Sementara berkaitan dengan bagaimana posisi pemerintah menyikapi perkembangan terkini, Arya memastikan pemerintah mendukung berbagai upaya yang ditempuh PSSI.
“Kami dari PSSI sebagai penyelengagra tetap jalan. Yang terjadi saat ini pemerintah daerah yang tidak bisa menerima dan menjamin penyelenggaraan itu. FIFA mungkin melihat hal tersebut. Menyangkut kejelasan drawing, kami akan segera bertanya ke FIFA. Yang pasti ke FIFA, belum menyampaikan waktu dan tempat yang baru. Kita belum bisa jawab,” katanya.
Arya juga menegaskan bahwa tidak mungkin PSSI atau LOC menerima usulan yang meminta ke FIFA, agar Israel bertanding di Singapura demi menjaga situasi politik dalam negeri kondusif.
“Masalahnya pengajuan sebagai tuan rumah sejak awal hanya satu negara. Jadi, pasti ditolak jika Indonesia mengajukan Singapura sebagai tempat bertanding bagi Israel. Prosesnya juga bakal panjang. Kalau itu mau dilakukan semestinya sejak awal, dilakukan melibatkan 2 negara, bukan di tengah-tengah atau di ujung,” katanya.
Ditanya terkait potensi hukuman sanksi, Arya pun tidak mau berandai-andai. “Kita yang mengajukan. Kita melanggar sendiri kesepakatan yang diteken saat mengajukan. Pada 2019 kita bersepakat dengan FIFA, kemudian tiba-tiba di pengujung kita minta macam-macam. Ini jadi sebuah pelanggaran. Bentuknya apa belum bisa diketahui. Indonesia pernah mengalaminya pada 2015 lalu. Dampaknya sangat besar, Timnas Indonesia tidak bisa berlaga di pentas internasional. Kompetisi kita yang semestinya terafiliasi ke dunia internasional mandek. Salah satu yang membuat Indonesia turun ranking karena sanksi FIFA. Kita tentu tidak ingin hal itu terulang lagi. Semua opsi akan dilakukan Pak Erick untuk melobi menghindari sanksi,” ucap Arya.

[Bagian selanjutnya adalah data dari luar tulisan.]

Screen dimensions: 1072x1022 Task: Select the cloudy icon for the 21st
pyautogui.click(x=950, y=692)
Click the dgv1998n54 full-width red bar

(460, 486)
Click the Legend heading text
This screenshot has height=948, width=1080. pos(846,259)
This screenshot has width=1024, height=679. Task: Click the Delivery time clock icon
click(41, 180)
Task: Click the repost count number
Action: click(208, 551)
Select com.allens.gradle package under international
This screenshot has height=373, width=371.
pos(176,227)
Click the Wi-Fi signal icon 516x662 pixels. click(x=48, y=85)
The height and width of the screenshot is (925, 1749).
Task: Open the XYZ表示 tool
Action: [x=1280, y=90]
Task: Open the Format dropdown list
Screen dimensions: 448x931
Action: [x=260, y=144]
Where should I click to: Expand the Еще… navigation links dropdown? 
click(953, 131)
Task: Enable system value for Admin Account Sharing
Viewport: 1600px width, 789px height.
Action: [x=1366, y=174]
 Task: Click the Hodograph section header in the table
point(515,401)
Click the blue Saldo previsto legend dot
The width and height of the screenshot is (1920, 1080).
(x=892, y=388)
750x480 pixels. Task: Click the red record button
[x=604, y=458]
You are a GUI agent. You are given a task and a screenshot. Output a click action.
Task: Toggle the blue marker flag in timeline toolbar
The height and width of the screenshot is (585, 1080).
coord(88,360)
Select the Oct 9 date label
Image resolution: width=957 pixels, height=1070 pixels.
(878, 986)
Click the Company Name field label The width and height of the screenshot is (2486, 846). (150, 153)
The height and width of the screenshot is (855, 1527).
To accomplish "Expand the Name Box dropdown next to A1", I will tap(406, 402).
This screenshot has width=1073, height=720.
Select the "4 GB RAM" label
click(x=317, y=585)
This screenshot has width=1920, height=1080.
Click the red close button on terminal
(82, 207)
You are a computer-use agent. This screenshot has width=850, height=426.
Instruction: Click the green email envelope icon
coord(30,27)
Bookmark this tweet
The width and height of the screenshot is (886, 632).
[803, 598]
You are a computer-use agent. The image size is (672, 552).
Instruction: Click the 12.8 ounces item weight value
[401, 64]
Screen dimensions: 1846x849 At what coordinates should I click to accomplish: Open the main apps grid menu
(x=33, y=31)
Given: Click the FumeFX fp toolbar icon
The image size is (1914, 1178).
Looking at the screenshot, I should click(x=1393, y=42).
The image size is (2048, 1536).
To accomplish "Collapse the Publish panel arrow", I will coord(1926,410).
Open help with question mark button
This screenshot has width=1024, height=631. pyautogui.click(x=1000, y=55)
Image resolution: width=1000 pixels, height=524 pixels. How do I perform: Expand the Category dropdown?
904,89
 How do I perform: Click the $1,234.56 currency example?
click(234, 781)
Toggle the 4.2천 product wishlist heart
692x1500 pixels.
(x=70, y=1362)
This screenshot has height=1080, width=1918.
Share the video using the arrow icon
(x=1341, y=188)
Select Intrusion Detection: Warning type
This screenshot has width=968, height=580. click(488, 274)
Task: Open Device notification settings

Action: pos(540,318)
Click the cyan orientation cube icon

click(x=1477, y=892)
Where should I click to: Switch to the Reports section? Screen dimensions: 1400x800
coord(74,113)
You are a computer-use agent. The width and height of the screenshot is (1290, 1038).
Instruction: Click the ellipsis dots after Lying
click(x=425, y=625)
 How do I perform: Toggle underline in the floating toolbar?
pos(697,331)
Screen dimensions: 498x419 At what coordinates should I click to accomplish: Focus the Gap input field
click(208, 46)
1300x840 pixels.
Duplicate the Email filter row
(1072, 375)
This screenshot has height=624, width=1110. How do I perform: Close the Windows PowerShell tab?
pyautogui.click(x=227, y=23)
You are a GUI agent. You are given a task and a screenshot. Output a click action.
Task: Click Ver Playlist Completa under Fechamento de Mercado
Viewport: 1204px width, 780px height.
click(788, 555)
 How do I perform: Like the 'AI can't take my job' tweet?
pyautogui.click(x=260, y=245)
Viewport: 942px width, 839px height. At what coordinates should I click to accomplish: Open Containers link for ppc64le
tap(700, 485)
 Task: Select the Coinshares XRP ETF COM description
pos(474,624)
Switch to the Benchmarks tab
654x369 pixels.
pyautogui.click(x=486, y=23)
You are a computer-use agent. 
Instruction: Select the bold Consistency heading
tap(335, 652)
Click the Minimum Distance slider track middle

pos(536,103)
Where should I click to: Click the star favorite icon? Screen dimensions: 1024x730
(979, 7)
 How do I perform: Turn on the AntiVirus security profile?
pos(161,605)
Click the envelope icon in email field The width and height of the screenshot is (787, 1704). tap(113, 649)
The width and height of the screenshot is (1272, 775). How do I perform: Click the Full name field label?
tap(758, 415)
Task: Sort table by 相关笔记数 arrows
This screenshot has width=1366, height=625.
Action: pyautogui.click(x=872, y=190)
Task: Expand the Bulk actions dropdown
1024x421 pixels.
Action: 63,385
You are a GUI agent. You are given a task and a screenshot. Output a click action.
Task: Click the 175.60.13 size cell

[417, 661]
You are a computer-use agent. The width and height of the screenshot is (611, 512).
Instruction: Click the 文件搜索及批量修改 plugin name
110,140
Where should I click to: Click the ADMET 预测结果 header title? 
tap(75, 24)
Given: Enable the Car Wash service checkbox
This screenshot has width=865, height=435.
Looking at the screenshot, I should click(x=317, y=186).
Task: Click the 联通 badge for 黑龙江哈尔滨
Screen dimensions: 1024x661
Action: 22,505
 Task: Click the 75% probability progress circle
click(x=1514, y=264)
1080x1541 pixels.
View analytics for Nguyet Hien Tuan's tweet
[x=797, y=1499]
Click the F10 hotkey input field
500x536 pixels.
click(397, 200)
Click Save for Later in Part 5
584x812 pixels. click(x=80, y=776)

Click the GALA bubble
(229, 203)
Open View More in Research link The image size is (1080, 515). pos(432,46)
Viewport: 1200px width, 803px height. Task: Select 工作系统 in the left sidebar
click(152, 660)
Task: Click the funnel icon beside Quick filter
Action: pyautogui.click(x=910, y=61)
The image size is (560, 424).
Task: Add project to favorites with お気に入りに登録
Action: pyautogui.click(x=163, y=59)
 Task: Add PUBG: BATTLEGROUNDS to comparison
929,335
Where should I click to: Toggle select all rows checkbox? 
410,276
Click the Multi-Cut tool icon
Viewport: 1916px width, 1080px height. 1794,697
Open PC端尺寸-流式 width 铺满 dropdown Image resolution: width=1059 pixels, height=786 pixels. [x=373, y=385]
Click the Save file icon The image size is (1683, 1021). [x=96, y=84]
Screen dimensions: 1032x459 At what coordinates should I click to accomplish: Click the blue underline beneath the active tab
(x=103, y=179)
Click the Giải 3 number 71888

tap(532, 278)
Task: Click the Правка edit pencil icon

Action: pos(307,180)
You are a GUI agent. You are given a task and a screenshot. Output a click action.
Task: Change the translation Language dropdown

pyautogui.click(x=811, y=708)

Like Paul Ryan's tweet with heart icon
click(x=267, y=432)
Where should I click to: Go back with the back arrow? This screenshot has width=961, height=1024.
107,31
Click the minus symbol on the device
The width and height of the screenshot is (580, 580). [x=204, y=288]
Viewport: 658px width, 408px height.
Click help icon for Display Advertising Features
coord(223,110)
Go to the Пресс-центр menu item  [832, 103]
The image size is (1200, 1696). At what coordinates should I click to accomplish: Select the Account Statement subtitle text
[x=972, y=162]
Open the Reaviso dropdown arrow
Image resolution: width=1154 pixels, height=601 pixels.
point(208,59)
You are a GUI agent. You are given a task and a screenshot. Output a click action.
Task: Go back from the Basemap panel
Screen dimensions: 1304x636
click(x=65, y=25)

Sementara itu, Pengamat Sepak bola nasional, M.Kusnaeni berharap pemerintah dan juga PSSI maupun LOC segera berkonsolidasi menyelesaikan sederet persoalan yang menjadi perhatian FIFA.
“Kita berharap semoga FIFA tidak melakukan pembatalan penujukkan Indonesia sebagai tuan rumah. Pembatalan drawing merupakan peringatan awal. Apa yang perlu lakukan? Segera konsolidasi dan bereskan PR yang ada. Karena saya melihat tidak hanya masalah Israel saja yang jadi perhatian FIFA, tapi juga berkaitan dengan infrastruktur. Mereka saya yakin berharap Indonesia bisa sukses menjadi tuan rumah,” katanya.
Jika terkena sanksi, lanjutnya, sepak bola Tanah Air bakal terdampak. Para pemain terbaik negeri akan kehilangan kesempatan bersaing di pentas internasional. Pada periode 2015-2016 Indonesia pernah merasakan pahitnya sanksi dari FIFA, dikucilkan dari pentas internasional.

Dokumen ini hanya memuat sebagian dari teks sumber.